Study Shows New Cancer Risks For Children From Parents Who Smoke

The dangers that secondhand smoke pose to growing children and unborn babies is well documented, but now researchers are adding another frightening health risk to the list — genetic changes associated with a common type of childhood cancer.

The study, published in this month’s edition of Cancer Research, is the first to link smoking by both parents to specific genetic changes in tumor cells of children with acute lymphoblastic leukemia (ALL), Reuters reported.

“Another way of looking at this is that we are seeing evidence of the toxic effects of tobacco smoke in the genes of the leukemia cell, a molecular type of forensic pathology,” lead study author Adam de Smith, a researcher at the University of California San Francisco’s Helen Diller Family Comprehensive Cancer Center, told Reuters.

“These deletions are not inherited from parents but are acquired in the child’s immune cells, so we think the more important windows of tobacco exposure are during pregnancy and after birth,” he said.

Researchers examined data on pre-treatment tumor samples from 559 ALL patients in a study of childhood leukemia cases in California, Reuters reported. About two-thirds of the tumor samples contained at least one of the eight gene deletions commonly missing in ALL patients. Deletions were more common in children whose mothers had smoked during pregnancy and after birth, Reuters reported.

Researchers determined that for each five cigarettes smoked daily during pregnancy, there was a 22 percent increase in the number of deletions, and for each five cigarettes smoked daily during breast-feeding, there was a 74 percent increase in the number of deletions. The risk was not exclusive to smoking in mothers, as researchers noted a 7 to 8 percent increase in the number of deletions when a mother or father smoked five cigarettes daily before conception, Reuters reported.
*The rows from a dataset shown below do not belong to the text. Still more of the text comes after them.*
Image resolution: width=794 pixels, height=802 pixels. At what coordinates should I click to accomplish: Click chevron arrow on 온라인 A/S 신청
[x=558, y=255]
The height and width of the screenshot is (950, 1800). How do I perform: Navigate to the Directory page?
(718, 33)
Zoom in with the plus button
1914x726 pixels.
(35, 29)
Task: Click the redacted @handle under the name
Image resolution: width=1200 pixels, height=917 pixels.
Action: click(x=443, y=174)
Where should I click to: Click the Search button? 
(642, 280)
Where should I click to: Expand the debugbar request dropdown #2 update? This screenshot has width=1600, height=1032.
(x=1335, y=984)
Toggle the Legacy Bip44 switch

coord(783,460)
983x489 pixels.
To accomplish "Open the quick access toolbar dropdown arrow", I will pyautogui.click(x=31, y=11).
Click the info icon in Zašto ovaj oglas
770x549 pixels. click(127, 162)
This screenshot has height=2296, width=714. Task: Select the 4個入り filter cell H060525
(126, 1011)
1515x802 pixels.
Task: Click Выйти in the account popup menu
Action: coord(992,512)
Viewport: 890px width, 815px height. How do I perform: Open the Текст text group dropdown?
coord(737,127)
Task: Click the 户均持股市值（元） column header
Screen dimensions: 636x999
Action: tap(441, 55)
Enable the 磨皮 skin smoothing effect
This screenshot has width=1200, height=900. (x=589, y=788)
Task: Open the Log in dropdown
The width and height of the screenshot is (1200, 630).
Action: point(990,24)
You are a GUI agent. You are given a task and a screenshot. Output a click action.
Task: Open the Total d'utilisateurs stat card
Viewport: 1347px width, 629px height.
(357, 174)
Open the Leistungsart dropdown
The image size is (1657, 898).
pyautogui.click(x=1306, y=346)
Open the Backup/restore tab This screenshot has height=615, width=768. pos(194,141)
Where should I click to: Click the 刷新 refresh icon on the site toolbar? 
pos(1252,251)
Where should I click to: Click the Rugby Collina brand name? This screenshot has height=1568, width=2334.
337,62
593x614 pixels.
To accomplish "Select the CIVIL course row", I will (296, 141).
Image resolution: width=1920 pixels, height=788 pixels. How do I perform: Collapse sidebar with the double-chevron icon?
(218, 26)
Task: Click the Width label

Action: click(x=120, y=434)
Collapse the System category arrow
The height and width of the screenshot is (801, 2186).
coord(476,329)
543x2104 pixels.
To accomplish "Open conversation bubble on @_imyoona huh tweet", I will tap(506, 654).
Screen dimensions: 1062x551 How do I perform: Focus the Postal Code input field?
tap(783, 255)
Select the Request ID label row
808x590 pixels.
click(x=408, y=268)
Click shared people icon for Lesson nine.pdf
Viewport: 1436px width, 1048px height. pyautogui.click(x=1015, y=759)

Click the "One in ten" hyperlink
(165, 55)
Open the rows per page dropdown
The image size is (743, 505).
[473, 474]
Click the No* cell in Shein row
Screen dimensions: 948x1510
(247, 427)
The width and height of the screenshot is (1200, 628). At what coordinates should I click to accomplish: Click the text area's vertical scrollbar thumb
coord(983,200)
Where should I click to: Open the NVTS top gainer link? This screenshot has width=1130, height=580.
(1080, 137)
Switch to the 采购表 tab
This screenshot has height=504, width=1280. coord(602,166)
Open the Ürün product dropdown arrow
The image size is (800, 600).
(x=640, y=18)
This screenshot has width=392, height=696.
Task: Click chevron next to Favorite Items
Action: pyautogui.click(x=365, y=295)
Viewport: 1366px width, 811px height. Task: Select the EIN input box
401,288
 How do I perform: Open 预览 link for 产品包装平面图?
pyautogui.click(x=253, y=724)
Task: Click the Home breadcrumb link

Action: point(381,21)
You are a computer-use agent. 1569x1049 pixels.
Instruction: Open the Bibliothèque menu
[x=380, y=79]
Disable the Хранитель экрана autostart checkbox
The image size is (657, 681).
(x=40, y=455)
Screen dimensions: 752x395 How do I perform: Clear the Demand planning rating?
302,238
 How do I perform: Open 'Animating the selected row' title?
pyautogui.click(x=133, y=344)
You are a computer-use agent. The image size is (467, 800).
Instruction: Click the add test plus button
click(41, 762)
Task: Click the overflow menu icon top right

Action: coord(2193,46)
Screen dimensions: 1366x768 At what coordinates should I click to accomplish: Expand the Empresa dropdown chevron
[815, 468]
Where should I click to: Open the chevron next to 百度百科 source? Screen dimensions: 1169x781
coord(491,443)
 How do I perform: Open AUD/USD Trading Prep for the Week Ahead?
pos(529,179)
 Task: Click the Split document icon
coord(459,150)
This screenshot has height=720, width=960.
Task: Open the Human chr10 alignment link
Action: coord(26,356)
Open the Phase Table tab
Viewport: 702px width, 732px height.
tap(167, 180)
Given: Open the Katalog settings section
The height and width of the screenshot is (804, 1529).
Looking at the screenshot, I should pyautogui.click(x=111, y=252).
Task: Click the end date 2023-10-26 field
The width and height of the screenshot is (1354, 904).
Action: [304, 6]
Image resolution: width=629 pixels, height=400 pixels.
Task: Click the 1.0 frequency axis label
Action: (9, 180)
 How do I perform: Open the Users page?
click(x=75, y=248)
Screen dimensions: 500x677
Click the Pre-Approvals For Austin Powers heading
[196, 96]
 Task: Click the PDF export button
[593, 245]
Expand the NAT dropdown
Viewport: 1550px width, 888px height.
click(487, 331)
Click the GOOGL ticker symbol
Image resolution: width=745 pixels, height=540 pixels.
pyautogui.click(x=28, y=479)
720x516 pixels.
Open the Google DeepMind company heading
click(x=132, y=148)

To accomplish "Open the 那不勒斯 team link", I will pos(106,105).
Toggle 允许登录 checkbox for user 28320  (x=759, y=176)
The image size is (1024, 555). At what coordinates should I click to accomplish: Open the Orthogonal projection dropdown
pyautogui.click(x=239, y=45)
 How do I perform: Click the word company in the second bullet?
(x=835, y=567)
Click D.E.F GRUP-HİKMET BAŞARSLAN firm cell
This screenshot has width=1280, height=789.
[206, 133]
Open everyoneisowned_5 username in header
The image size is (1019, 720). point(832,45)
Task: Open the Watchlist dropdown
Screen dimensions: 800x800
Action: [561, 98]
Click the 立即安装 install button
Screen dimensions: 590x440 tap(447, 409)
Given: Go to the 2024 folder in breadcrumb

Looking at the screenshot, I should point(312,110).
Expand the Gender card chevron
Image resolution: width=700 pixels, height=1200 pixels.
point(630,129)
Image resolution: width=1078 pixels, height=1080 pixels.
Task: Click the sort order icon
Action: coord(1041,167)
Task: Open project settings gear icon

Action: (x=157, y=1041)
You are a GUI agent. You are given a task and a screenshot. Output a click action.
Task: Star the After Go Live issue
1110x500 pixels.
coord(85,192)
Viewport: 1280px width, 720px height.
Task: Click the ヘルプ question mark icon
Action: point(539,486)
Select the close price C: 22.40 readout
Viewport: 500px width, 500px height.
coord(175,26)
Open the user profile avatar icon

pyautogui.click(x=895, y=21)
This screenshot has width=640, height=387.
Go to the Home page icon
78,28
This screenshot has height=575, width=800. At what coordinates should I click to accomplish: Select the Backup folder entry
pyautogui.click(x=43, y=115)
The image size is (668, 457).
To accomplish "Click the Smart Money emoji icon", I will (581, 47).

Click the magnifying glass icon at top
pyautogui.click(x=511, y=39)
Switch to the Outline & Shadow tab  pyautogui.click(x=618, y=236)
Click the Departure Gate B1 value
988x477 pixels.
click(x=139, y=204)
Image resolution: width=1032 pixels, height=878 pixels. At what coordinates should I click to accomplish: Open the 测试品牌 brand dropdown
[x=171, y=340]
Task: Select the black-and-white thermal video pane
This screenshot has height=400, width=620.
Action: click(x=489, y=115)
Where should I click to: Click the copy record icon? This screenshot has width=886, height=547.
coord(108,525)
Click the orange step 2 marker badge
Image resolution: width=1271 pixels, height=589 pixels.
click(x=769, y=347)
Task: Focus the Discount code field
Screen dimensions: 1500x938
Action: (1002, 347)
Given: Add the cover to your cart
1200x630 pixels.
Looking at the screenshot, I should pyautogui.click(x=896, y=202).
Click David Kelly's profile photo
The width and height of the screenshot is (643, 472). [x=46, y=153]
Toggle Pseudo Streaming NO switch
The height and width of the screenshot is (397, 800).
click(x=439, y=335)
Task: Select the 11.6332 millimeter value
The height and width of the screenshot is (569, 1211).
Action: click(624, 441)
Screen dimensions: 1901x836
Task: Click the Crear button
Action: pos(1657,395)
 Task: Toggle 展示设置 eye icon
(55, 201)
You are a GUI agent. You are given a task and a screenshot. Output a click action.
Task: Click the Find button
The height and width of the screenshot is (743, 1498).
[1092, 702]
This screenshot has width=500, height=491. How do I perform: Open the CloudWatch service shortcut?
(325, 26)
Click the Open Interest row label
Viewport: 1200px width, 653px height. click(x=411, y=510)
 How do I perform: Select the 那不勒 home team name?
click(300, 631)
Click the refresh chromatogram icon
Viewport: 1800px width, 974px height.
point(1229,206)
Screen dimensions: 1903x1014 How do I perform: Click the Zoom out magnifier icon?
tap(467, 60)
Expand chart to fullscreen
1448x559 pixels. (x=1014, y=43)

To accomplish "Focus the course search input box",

While the findings noted that boys were more sensitive to the effects of maternal smoking, a limitation of the study was that researchers don’t know when the genetic deletions occurred relative to the development of leukemia, Reuters reported. The data also relied on parents to self-report their smoking habits in questionnaires.

“The best thing to do to reduce risk to a minimum is to cut out smoking altogether,” Dr. Marte Reigstad, a researcher at Olso University Hospital in Norway who was not involved in the study, told Reuters.